Omicidio Stradale: con i tribunali fermi scatta la giustizia fai da te
I tempi lunghi della Giustizia e la sempre più rarefatta certezza della pena tra le cause della tragedia di Vasto, quanto poteva essere evitata?
Sulle pagine di tutti i quotidiani nazionali, così come sulle bacheche dei social network, si parla quasi esclusivamente dei fatti di cronaca di Vasto e dell'epilogo tragico della storia. Due giovani vite spezzate e un'altra segnata irrimediabilmente, sono il risultato di una vicenda sulla quale in queste ore si stanno sprecando fiumi d'inchiostro e parole. Non vogliamo entrare nel merito delle dinamiche della tragedia di Vasto, così come non ci sentiamo di esprimere giudizi sulle azioni dei singoli attori di questa triste storia; l'aspetto che vogliamo invece approfondire è quello della normativa in riferimento al reato di omicidio stradale, della sua applicazione e dei tempi della Giustizia italiana per giungere a un verdetto definitivo.
UNA TRIPLICE TRAGEDIA NATA DA UNA LEGGEREZZA AL VOLANTE Per rendere comprensibile a tutti la lettura dell'articolo proviamo a riassumere cosa è in realtà successo a Vasto e da dove l'intera vicenda è originata. La scorsa estate a seguito di un incidente tra una Fiat Punto e uno scooter ha perso la vita la trentaquattrenne Roberta Smargiassi, alla guida del motorino. Il ventiduenne Italo D'Elisa, alla guida della vettura, sarebbe passato con il rosso al semaforo, causando l'incidente mortale. Indagato per omicidio stradale D'elisa è rimasto a piede libero, in attesa che la macchina della Giustizia italiana si mettesse in moto dopo la chiusura delle indagini (Leggi qui perché i Comuni italiani temono i risvolti penali della nuova legge sull'omicidio stradale). Due giorni fa il marito di Roberta, Fabio di Lello non ha retto alla pressione, non ha più sopportato di vedere in libertà chi ha spezzato la vita di sua moglie e ha deciso di farsi giustizia da solo, uccidendo, Italo D'Elisa.

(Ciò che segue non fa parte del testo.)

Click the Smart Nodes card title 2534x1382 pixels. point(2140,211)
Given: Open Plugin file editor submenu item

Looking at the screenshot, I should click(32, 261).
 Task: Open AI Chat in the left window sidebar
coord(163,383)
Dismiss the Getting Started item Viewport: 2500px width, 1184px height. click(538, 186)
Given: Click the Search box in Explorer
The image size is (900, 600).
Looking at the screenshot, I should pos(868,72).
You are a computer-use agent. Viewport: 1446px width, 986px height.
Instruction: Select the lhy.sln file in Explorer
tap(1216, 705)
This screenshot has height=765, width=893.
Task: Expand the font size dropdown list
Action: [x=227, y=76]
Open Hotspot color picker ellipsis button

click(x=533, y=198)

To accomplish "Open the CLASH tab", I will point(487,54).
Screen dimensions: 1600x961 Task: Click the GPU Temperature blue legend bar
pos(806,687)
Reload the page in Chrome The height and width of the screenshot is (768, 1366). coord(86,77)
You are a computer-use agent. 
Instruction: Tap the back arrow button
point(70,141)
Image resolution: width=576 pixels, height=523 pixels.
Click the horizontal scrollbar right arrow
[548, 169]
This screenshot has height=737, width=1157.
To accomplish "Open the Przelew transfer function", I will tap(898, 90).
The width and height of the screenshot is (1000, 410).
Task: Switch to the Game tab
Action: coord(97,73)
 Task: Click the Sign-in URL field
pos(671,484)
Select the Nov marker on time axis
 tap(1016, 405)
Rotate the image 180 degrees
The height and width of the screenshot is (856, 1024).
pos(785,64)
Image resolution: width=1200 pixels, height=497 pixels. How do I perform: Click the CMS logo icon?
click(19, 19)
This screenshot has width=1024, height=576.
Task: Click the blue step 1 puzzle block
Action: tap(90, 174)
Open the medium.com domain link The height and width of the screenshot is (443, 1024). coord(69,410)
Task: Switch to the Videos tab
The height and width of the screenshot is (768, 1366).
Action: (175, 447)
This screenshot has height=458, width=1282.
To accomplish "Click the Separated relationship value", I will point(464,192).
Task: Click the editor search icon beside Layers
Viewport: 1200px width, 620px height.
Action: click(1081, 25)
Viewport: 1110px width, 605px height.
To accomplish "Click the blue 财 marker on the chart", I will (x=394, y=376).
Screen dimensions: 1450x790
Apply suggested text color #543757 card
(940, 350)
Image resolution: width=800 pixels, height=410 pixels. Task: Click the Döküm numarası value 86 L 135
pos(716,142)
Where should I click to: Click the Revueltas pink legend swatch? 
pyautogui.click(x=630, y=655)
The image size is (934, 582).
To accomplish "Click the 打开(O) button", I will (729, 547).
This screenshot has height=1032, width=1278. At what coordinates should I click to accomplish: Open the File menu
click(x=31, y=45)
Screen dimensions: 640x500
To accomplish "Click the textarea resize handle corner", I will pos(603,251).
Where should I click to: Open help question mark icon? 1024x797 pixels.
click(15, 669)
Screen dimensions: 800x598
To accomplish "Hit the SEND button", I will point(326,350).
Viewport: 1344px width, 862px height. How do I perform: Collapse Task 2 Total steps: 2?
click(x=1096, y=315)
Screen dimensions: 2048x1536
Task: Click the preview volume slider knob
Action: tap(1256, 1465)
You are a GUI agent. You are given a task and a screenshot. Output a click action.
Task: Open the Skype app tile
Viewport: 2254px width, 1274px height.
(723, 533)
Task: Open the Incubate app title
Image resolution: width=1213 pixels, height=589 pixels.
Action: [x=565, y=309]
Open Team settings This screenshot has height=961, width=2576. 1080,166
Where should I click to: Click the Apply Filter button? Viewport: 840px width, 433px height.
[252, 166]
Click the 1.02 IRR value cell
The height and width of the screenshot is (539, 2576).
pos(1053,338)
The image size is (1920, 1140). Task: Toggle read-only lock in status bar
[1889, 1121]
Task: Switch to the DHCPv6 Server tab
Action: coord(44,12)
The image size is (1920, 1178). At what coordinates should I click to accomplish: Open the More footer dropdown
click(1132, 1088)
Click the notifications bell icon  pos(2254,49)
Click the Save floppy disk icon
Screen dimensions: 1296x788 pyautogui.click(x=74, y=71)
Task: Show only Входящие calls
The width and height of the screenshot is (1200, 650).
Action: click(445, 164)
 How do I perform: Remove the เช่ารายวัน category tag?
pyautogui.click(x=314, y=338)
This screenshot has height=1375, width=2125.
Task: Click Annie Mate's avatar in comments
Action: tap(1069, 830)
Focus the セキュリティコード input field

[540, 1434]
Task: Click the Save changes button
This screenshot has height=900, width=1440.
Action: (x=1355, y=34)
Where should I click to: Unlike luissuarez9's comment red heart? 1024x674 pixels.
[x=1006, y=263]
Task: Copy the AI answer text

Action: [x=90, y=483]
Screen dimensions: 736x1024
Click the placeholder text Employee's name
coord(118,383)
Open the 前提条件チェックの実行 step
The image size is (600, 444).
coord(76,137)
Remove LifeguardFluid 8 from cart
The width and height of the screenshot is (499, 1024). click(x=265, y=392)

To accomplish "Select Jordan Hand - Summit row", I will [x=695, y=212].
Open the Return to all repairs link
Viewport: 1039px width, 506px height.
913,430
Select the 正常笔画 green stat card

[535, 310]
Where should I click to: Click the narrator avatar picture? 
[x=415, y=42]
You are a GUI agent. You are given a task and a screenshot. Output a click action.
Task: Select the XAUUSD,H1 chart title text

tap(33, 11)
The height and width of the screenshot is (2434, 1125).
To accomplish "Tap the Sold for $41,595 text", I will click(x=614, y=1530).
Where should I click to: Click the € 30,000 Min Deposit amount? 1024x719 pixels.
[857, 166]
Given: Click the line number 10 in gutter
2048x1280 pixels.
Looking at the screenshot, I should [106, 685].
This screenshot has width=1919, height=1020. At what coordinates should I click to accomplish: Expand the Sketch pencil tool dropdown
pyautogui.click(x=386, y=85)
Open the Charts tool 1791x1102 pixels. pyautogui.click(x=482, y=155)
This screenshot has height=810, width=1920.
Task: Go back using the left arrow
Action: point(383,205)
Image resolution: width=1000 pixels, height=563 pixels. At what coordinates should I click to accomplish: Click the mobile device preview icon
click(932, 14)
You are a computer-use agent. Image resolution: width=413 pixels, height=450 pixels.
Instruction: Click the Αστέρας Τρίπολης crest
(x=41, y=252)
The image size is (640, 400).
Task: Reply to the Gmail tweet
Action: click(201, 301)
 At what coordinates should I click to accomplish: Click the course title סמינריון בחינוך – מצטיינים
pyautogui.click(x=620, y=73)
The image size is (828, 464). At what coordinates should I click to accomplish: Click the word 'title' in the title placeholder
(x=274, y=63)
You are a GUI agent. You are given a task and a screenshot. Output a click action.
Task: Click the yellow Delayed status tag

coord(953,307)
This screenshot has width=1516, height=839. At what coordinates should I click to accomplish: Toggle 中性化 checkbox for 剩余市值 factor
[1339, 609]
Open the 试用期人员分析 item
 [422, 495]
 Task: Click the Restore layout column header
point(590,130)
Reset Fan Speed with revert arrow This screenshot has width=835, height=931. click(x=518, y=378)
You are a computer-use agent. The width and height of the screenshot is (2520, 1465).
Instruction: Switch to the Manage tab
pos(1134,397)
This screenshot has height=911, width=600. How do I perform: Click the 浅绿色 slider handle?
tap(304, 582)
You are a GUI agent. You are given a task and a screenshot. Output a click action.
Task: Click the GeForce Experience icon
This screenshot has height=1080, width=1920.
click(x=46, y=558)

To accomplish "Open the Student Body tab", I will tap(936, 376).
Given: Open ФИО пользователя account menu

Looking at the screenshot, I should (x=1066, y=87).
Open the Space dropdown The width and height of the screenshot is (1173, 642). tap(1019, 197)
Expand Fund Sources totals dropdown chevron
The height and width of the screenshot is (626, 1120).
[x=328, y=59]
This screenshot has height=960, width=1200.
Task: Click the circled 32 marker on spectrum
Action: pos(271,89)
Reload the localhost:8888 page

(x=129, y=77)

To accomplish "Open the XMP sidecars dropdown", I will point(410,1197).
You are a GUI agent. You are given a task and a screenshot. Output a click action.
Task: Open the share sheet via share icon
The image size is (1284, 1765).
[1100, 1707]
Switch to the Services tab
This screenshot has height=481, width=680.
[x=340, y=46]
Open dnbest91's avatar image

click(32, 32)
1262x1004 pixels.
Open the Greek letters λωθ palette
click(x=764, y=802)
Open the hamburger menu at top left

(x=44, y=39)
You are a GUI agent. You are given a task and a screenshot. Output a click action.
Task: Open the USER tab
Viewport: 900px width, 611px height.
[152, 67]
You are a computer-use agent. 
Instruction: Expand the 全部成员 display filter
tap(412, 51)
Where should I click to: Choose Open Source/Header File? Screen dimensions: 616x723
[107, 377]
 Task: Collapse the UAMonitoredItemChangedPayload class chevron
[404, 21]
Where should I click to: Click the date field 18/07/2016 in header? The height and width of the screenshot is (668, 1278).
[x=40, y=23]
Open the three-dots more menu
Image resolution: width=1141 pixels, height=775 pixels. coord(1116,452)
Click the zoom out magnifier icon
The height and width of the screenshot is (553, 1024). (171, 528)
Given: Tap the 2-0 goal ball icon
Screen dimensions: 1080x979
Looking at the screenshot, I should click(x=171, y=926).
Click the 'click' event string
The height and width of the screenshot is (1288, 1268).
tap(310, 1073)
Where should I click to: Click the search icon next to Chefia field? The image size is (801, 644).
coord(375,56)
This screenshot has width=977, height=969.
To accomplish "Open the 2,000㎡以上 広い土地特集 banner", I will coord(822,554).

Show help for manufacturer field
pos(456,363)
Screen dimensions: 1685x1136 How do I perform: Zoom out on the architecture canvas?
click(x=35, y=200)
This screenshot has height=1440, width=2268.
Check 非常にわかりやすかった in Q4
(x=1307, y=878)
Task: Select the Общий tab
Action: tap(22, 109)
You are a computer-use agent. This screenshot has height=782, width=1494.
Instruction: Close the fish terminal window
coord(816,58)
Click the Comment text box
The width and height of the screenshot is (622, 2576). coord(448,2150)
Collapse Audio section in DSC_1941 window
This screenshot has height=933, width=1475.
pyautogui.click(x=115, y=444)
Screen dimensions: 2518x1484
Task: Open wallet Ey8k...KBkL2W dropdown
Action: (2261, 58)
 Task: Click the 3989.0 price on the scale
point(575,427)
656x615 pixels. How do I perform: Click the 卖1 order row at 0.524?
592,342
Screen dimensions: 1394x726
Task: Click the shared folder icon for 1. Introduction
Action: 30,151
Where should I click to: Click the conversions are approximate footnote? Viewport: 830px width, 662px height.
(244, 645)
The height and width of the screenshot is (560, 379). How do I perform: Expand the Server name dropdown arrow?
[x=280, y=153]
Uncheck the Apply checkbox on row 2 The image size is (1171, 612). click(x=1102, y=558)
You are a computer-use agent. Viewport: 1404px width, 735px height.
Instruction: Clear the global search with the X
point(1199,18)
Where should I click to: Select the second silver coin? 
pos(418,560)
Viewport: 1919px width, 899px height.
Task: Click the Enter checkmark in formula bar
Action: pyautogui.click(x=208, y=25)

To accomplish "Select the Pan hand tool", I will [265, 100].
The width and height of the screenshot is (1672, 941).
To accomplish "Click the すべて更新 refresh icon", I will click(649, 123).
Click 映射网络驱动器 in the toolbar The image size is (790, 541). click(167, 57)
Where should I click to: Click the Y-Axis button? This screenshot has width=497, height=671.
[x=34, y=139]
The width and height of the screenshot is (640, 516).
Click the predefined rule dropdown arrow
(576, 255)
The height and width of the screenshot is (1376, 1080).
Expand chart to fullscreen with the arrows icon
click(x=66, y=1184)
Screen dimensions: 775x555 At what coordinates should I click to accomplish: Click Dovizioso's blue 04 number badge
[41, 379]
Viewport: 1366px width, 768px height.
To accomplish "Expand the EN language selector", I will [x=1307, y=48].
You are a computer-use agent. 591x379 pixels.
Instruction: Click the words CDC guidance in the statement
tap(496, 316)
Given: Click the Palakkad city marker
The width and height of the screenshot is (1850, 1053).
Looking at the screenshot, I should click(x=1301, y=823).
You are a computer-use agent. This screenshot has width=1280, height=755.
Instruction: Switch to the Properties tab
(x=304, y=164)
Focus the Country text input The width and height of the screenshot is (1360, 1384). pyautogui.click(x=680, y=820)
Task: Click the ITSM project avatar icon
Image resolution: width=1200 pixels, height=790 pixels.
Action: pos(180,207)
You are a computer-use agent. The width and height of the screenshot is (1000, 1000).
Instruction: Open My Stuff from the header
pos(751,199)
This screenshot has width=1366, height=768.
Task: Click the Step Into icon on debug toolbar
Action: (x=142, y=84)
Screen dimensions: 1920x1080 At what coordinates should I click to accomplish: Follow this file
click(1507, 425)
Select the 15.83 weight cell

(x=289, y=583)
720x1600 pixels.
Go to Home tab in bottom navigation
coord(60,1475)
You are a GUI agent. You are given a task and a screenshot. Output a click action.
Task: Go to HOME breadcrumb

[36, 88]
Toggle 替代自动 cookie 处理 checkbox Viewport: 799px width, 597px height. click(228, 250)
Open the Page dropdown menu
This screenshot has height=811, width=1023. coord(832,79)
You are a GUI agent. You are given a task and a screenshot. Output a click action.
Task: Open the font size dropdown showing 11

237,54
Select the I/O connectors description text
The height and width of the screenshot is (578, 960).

LO SPETTRO DELLE IMPUNITA' HA ACCESO LA FOLLIA? Una Giustizia lenta è un'ingiustizia, questa è stata la dichiarazione dell'arcivescovo Bruno Forte dell'arcidiocesi di Vasto-Chieti. Secondo il prelato la lentezza della Giustizia italiana è in parte responsabile di questa tragedia, ai cronisti del Fatto Quotidiano ha infatti riferito: “la tragedia poteva essere evitata con un intervento rapido della Giustizia e una punizione esemplare. La Magistratura deve fare il suo corso ma nel modo più rapido possibile”. Le indagini sul caso sono state chiuse soltanto lo scorso novembre e, secondo il legale di D'Elisa il giovane sarebbe dovuto comparire il prossimo 21 febbraio davanti al GUP per l'udienza preliminare, nel corso della quale sarebbe stato deciso l'eventuale rinvio a giudizio. Passi lenti che non hanno fatto altro che esacerbare l'odio al punto da commettere un gesto, forse comprensibile, ma ad ogni modo non giustificabile (Leggi qui come con l nuova legge un incidente banale può far scattare un procedimento penale).
CERTEZZA DELLA PENA E VERDETTI IN TEMPI RAPIDI, QUANDO LI AVREMO? Il reato di omicidio stradale, introdotto lo scorso marzo, prevede pene da 2 a 7 anni se l'incidente mortale è stato causato violando il codice stradale, in questo caso il passaggio con il semaforo rosso. Le pene previste divengono più pesanti se il conducente che ha commesso l'infrazione è positivo agli esami tossicologici o se ha causato l'incidente guidando in stato d'ebbrezza. (Sapevi che la nuova normativa prevede il ritiro della patente per 30 anni?) Italo D'Elisa, come riporta Repubblica, non è stato trovato né in stato alcolico né sotto l'effetto di sostanze stupefacenti. Il clima in città si è fatto sempre più caldo, con manifestazioni pubbliche e numerosi striscioni per invocare giustizia. Quanto tempo è necessario per ricostruire la dinamica di un incidente, magari servendosi delle telecamere di sorveglianza ormai disseminate ad ogni angolo delle nostre strade? Sinceramente ci sentiamo sulla stessa lunghezza d'onda di Monsignor Forte, è mancato il conforto di un processo in tempi brevi e probabilmente lo spettro di una pena “non certa” a far catalizzare l'odio e quella che in definitiva è stata sete di vendetta.